Small Scale Market Economy
The preferential Corporate Income Tax Policies introduced in Caishui no. 13  "Implementing the Policy on Inclusive Tax Reliefs for Small and Micro Businesses" continue in 2021, which introduced a preferential Company Income Tax rate for small and micro companies with a taxable income up to 3 million CNY. In particular:
• small scale and low-profit enterprises with taxable income lower than 1 million CNY can enjoy a CIT rate of 20%, that would be applied on 25% of their income, leaving the residual 75% tax-free and leading to an effective rate of 5%;
• small scale and low-profit enterprises with taxable income between 1 million CNY to 3 million CNY can enjoy a preferential CIT rate of 20%, that would be applied on 50% of their income, leaving the residual 50% tax-free and leading to an effective rate of 10%.
The above-mentioned small scale and low-profit enterprises refer to companies engaged in non-restricted and non-prohibited industries and meeting all the following conditions:
• annual taxable income less or equal to 3 million CNY;
• number of employees not exceeding 300; and
• total assets not exceeding 50 million CNY.
From October 1, 2019 to December 31, 2021, taxpayers of the life service sector are allowed to add an extra 15% based on the deductible input VAT for the current period for deduction of the tax payable (referred to as the "15% super-deduction policy"). Life services refer to various service activities provided to meet the daily needs of urban and rural residents. Including cultural and sports services, education and medical services, tourism and entertainment services, catering and accommodation services, residents' daily services and other life services.
According to the Law of the People's Republic of China on Enterprise Income Tax and its Implementing Regulations, matters relating the pre-tax deduction of advertising expenses and business promotion expenses are announced as follows:
· For advertising expenses and business promotion expenses incurred by an enterprise manufacturing or selling cosmetics, manufacturing medicine, or manufacturing beverage (excluding liquor), the part less than 30% of the sales (business) revenue in the current year is permitted to be deducted; and the part in excess of the aforesaid quota is permitted to be carried forward to the subsequent tax years for deduction.
Rural revitalization and healthcare
As far as rural revitalization is concerned, Chinese western regions are the most targeted ones.

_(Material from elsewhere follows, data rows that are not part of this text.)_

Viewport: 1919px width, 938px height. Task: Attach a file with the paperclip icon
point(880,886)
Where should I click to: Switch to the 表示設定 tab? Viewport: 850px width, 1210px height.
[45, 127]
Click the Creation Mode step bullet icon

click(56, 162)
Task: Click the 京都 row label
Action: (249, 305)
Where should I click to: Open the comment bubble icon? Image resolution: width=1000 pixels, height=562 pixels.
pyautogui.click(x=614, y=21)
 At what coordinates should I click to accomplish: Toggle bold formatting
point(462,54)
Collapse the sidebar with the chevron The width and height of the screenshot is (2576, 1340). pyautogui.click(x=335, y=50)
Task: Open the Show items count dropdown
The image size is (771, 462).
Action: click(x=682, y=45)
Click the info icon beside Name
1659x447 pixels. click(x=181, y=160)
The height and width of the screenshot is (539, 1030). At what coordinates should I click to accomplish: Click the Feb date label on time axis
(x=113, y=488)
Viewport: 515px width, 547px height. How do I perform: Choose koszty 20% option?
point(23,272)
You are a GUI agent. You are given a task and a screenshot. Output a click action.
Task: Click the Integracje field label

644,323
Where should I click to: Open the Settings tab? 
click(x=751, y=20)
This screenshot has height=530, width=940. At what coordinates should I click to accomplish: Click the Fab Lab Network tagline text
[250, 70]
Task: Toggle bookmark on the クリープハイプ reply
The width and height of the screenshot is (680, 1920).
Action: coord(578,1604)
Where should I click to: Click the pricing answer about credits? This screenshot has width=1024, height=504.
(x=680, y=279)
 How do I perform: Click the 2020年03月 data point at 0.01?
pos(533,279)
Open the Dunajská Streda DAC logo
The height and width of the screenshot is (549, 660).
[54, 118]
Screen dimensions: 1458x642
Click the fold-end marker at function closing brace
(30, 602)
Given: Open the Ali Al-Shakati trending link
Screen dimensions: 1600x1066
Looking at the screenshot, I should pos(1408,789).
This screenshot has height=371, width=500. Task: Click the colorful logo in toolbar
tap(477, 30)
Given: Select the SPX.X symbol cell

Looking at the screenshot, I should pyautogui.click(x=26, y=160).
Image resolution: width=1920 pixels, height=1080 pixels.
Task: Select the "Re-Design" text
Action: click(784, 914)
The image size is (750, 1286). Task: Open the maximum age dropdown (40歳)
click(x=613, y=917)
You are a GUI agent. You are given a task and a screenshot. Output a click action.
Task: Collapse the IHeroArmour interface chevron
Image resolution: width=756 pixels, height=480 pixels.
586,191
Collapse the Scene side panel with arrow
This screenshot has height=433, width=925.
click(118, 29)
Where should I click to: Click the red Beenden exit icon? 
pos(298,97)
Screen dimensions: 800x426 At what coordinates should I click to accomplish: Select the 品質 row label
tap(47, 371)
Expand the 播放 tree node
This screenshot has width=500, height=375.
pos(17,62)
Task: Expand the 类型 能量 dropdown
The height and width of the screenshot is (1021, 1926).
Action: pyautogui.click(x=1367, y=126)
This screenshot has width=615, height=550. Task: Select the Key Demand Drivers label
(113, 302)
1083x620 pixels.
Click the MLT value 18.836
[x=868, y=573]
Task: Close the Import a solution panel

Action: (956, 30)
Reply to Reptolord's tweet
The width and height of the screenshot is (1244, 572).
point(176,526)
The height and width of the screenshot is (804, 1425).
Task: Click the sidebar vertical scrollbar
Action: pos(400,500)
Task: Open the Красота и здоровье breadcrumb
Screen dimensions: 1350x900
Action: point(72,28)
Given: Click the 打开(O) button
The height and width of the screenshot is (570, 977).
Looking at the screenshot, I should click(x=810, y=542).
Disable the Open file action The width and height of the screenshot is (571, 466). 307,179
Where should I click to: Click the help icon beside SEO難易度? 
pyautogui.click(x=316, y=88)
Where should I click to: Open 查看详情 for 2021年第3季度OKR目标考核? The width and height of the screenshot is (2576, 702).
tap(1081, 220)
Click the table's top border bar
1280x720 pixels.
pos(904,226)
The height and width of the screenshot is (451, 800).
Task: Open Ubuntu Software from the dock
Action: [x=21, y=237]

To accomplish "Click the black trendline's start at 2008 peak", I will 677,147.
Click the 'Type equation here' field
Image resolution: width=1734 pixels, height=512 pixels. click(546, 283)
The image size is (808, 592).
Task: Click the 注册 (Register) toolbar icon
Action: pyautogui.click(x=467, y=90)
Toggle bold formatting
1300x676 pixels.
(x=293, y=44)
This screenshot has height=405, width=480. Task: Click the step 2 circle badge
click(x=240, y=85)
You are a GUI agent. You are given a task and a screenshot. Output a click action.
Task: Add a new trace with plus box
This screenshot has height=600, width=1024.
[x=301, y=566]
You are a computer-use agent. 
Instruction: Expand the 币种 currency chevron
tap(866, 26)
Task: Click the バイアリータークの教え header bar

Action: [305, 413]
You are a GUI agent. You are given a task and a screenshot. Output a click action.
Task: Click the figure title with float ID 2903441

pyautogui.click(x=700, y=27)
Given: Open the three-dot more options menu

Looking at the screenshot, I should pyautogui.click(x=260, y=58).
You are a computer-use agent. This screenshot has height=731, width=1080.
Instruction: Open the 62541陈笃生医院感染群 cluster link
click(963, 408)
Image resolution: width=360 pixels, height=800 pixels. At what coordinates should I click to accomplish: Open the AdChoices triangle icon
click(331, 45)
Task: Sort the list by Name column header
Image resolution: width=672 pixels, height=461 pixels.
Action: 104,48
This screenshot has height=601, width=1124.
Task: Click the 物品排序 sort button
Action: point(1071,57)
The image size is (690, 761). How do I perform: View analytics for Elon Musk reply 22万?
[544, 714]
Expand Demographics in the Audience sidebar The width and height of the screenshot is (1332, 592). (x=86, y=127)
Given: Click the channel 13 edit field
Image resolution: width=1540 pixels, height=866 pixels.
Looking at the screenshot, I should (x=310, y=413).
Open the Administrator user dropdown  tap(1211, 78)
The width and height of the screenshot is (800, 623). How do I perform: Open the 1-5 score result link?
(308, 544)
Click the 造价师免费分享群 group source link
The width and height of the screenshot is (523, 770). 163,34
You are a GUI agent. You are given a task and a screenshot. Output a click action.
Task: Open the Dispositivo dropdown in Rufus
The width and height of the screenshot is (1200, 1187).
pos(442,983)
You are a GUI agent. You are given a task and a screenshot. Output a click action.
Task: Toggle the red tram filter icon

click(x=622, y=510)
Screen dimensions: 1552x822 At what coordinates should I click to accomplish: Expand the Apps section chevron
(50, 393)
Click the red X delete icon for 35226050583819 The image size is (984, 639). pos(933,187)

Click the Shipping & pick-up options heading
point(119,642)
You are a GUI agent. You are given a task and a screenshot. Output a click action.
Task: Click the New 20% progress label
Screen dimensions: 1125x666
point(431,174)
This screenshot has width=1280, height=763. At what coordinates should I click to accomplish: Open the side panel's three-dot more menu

In regions designated for rural redevelopment, taxpayers which lease state-owned agricultural land to agricultural producers for agricultural production, are exempted from value-added tax.
In addition there is a preferential tax rate of 15% in corporate income tax for encouraged industrial enterprises located in the western and north western regions of China.
The pre-tax deduction of advertising expenses and business promotion expenses incurred by an enterprise manufacturing or selling cosmetics, manufacturing medicine, or manufacturing beverage (excluding liquor), the part less than 30% of the sales (business) revenue in the current year is permitted to be deducted; and the part in excess of the aforesaid quota is permitted to be carried forward to the subsequent tax years for deduction.
In terms of healthcare to incentivise the development of the rare disease pharmaceutical industry there are special VAT incentive policies: General value-added taxpayers who produce, sell, wholesale and retail rare disease drugs may choose to calculate and pay VAT at a 3% collection rate in accordance with the simplified method.